Collective Health is hiring a

Site Reliability Engineer (SRE)

Chicago, United States

We all depend on healthcare throughout our lifetimes, for ourselves, and our families and friends, but it is notoriously difficult to navigate and understand. As an industry that comprises 20% of the US economy we think healthcare should work better for all of us. At Collective Health we believe it’s time for a new day in healthcare where as members we are informed and empowered to make the right care choices when the decisions are urgent and critical. 

Site Reliability Engineering (SRE) at Collective Health is a discipline combining software and systems engineering skills.
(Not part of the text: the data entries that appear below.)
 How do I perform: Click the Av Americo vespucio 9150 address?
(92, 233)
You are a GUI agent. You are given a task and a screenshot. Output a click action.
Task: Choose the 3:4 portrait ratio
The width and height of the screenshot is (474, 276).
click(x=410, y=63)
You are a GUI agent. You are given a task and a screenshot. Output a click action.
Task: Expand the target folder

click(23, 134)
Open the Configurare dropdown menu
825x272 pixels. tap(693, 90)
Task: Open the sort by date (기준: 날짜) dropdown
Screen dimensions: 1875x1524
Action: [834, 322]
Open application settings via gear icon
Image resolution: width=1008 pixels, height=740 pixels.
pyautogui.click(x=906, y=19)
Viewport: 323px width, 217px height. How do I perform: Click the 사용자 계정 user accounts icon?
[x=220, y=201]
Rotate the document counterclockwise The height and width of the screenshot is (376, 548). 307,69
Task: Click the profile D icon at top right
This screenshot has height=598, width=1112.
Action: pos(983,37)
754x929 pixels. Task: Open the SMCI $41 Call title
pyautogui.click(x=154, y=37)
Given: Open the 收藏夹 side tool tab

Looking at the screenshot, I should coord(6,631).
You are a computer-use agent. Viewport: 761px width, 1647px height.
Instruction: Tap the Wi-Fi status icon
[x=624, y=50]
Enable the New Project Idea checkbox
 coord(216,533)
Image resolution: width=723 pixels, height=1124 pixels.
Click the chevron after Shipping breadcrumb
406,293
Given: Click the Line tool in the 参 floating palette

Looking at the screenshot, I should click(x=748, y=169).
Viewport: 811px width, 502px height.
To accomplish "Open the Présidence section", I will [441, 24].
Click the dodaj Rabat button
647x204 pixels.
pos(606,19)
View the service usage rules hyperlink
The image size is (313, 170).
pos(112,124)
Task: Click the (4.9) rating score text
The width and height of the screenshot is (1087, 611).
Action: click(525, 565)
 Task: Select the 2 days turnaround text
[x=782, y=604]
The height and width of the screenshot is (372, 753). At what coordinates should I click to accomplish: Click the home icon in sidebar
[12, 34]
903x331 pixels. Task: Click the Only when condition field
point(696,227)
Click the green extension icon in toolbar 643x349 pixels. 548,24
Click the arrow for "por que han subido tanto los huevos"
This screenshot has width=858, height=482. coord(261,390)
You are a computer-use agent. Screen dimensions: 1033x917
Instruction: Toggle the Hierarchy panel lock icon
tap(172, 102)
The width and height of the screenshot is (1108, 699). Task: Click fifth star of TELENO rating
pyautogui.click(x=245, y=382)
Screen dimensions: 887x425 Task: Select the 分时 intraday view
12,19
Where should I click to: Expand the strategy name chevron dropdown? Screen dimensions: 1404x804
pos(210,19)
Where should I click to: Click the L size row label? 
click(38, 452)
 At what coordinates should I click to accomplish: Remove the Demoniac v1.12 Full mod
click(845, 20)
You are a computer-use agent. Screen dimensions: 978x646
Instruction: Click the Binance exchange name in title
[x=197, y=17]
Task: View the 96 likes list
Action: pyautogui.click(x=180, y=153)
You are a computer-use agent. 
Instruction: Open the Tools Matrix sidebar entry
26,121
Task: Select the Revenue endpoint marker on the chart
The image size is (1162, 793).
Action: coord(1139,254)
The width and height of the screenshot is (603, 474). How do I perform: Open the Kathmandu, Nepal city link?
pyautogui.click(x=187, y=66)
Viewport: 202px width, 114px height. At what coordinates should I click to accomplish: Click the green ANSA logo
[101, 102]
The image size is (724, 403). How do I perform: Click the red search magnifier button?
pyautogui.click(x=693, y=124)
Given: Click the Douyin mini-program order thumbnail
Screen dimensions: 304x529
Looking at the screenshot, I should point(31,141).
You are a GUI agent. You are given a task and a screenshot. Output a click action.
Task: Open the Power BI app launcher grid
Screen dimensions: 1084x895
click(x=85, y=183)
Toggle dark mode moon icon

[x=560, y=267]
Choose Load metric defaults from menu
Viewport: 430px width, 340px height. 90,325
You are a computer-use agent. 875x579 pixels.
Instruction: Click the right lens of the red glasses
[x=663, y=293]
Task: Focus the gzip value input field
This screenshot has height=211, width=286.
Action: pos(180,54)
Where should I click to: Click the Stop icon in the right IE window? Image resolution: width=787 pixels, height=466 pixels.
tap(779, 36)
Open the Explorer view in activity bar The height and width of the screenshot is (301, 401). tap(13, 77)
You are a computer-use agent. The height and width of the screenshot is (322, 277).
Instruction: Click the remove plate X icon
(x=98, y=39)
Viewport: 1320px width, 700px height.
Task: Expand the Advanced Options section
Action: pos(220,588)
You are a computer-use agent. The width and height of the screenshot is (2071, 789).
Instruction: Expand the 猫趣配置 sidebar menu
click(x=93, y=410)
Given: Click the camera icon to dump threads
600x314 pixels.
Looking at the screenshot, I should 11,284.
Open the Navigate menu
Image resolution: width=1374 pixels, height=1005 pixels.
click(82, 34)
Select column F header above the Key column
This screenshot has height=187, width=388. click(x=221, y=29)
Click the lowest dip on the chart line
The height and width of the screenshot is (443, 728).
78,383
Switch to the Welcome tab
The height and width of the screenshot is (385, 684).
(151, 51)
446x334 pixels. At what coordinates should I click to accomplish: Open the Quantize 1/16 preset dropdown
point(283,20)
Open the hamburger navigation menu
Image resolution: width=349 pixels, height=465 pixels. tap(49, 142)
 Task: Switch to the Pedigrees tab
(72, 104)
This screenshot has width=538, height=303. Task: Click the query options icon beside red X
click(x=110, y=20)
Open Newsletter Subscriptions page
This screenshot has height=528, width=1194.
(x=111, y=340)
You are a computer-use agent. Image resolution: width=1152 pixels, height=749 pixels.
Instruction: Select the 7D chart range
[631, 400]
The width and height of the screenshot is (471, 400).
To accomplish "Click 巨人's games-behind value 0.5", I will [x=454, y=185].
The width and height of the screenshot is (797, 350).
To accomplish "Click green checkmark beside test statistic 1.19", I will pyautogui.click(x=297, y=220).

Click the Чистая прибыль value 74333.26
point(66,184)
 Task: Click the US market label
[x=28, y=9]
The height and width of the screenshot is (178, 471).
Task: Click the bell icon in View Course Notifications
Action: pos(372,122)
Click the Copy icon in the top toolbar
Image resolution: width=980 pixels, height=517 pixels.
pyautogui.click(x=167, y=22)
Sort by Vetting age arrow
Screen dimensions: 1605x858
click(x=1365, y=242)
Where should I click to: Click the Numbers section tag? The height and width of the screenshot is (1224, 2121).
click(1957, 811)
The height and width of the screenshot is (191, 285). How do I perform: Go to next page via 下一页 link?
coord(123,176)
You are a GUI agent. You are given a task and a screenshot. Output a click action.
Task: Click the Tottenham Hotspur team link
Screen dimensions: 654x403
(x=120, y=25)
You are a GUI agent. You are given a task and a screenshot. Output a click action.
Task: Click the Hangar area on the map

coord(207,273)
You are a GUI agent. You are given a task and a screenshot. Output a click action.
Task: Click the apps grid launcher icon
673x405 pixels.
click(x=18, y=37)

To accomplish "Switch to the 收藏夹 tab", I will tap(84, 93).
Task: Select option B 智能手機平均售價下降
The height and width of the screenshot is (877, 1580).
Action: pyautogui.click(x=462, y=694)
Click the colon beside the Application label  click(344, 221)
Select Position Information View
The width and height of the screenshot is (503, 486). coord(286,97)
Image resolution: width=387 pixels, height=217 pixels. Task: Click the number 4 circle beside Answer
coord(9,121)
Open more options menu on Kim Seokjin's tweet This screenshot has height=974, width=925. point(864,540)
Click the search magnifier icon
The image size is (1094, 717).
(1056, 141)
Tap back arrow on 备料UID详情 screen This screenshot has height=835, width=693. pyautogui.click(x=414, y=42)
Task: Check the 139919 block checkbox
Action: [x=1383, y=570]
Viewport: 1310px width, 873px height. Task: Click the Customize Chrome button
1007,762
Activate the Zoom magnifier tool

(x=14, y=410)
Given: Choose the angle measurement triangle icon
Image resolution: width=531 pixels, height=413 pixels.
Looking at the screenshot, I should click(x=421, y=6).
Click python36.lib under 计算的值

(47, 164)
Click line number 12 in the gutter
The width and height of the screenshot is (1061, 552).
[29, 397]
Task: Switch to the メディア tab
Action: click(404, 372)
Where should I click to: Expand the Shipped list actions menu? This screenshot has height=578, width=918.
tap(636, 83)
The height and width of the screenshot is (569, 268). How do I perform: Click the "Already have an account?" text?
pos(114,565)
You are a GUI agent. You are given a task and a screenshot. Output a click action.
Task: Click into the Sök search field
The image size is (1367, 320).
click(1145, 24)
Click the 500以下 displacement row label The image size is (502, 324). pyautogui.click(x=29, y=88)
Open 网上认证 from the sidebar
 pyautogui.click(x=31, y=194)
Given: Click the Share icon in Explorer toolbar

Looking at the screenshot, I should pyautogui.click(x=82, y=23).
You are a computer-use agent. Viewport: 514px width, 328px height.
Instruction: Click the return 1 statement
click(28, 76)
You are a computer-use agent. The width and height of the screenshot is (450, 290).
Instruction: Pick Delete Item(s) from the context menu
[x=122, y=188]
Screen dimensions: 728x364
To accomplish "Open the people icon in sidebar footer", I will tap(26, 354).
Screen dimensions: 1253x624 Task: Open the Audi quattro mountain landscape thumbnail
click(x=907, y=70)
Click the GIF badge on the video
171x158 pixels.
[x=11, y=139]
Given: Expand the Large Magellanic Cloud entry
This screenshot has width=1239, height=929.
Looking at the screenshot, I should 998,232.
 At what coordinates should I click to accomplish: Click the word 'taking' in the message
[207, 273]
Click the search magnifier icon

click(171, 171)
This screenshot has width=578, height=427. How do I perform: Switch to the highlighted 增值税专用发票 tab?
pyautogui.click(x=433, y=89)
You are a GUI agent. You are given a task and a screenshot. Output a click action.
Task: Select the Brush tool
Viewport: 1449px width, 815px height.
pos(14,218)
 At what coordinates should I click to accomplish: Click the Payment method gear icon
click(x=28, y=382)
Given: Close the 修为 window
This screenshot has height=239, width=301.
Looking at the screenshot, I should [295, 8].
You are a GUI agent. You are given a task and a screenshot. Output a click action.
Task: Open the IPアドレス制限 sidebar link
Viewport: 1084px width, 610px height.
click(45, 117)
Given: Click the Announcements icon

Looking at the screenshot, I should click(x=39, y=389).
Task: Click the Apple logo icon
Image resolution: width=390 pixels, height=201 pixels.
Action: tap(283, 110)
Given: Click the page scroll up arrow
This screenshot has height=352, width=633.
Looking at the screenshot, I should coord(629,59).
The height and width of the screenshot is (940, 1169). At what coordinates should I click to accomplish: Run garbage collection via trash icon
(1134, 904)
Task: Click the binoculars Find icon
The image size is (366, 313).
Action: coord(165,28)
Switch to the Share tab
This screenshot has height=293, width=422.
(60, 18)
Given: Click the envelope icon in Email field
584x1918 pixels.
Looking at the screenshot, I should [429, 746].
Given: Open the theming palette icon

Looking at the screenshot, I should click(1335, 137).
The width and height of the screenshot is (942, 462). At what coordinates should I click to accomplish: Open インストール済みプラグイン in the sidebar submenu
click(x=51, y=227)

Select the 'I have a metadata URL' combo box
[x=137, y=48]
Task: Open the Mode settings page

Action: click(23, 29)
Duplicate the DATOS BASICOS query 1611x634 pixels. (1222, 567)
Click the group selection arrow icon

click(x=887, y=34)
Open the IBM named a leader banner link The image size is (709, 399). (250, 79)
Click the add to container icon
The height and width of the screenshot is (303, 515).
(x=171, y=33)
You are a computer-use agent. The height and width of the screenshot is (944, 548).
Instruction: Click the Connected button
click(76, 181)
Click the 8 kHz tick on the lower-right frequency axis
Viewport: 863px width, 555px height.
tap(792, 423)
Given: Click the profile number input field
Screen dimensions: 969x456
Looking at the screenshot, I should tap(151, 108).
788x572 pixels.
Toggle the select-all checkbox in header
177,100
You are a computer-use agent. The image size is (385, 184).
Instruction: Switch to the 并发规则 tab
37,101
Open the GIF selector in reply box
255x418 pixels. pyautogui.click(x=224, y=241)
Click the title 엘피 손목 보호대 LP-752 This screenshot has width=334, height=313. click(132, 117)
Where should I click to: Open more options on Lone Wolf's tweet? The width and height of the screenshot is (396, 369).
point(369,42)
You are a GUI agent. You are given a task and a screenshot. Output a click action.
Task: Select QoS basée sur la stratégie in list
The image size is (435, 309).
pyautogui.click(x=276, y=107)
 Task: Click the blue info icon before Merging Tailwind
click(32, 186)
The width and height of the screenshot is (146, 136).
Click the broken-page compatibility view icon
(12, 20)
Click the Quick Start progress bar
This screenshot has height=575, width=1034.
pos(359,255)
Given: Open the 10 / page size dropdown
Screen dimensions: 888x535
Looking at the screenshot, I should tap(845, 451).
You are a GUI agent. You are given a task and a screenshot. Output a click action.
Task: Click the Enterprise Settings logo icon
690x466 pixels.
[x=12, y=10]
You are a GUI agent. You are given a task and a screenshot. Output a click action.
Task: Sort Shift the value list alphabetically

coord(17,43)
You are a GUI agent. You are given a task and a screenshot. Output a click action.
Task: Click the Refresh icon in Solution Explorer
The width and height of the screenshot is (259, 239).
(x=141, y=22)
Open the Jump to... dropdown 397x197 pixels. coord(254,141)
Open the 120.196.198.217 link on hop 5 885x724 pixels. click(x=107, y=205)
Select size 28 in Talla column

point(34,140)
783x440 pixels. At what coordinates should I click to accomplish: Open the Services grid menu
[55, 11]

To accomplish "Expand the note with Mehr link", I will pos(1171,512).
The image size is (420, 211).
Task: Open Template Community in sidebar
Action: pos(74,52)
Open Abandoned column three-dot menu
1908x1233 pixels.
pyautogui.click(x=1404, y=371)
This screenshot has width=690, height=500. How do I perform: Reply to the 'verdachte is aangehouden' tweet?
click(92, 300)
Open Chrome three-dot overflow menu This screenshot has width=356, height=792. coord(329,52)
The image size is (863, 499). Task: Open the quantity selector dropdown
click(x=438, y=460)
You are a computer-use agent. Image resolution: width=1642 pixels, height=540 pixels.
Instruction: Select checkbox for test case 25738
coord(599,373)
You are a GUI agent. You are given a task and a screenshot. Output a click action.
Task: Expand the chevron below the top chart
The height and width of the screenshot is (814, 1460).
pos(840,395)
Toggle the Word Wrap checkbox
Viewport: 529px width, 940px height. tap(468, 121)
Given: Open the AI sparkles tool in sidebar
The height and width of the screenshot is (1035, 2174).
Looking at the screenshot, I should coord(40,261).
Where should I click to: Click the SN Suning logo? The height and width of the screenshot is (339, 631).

We apply modern infrastructure, systems, software, architecture, and development practices to give our customers a more reliable healthcare management experience.

Through designing solutions for reliability, automating and simplifying to reduce toil, and normalizing a robust incident response procedure that resolves uncovered problems: we unlock development velocity so that we can deliver reliable services that make a real difference in healthcare.

Embedded in an engineering team, SREs gain deep localized functional and technical domain knowledge, which they use to build solutions and improve outcomes for their embedded team. As a broader discipline, SREs collaborate and identify themes and solutions to benefit Collective Health at large, engage in regular knowledge sharing activities and retrospectives, and relentlessly support one another in order to gain knowledge, remove barriers, and grow as individuals and a team.

What you'll do: 

  • Measure and monitor availability, latency, and efficiency to build an overall picture of system health.
  • Scale systems through automation, and evolve systems by advocating for changes that improve reliability and velocity.
  • Engage in and improve the development lifecycle of applications—from concept and design, through commit to production deployment, and beyond into operation and iteration.
  • Support services before they go live through activities such as system design consulting, developing software platforms and frameworks, capacity planning and launch reviews.
  • Practice sustainable incident response and blameless postmortems.

To be successful in this role, you'll need:

Imposter syndrome is real. If you are hesitant to apply because of not checking all the boxes, or you’ve had a less-traditional pathway into Site Reliability Engineering, we encourage you to still apply and mention why you’re interested in the role.

  • Passionate about solving challenging problems.
  • Experience in one or more of the following programming languages: Java, Go (golang), Python, C, C++, Perl, Ruby or shell scripting.
  • Expertise in use of relational databases.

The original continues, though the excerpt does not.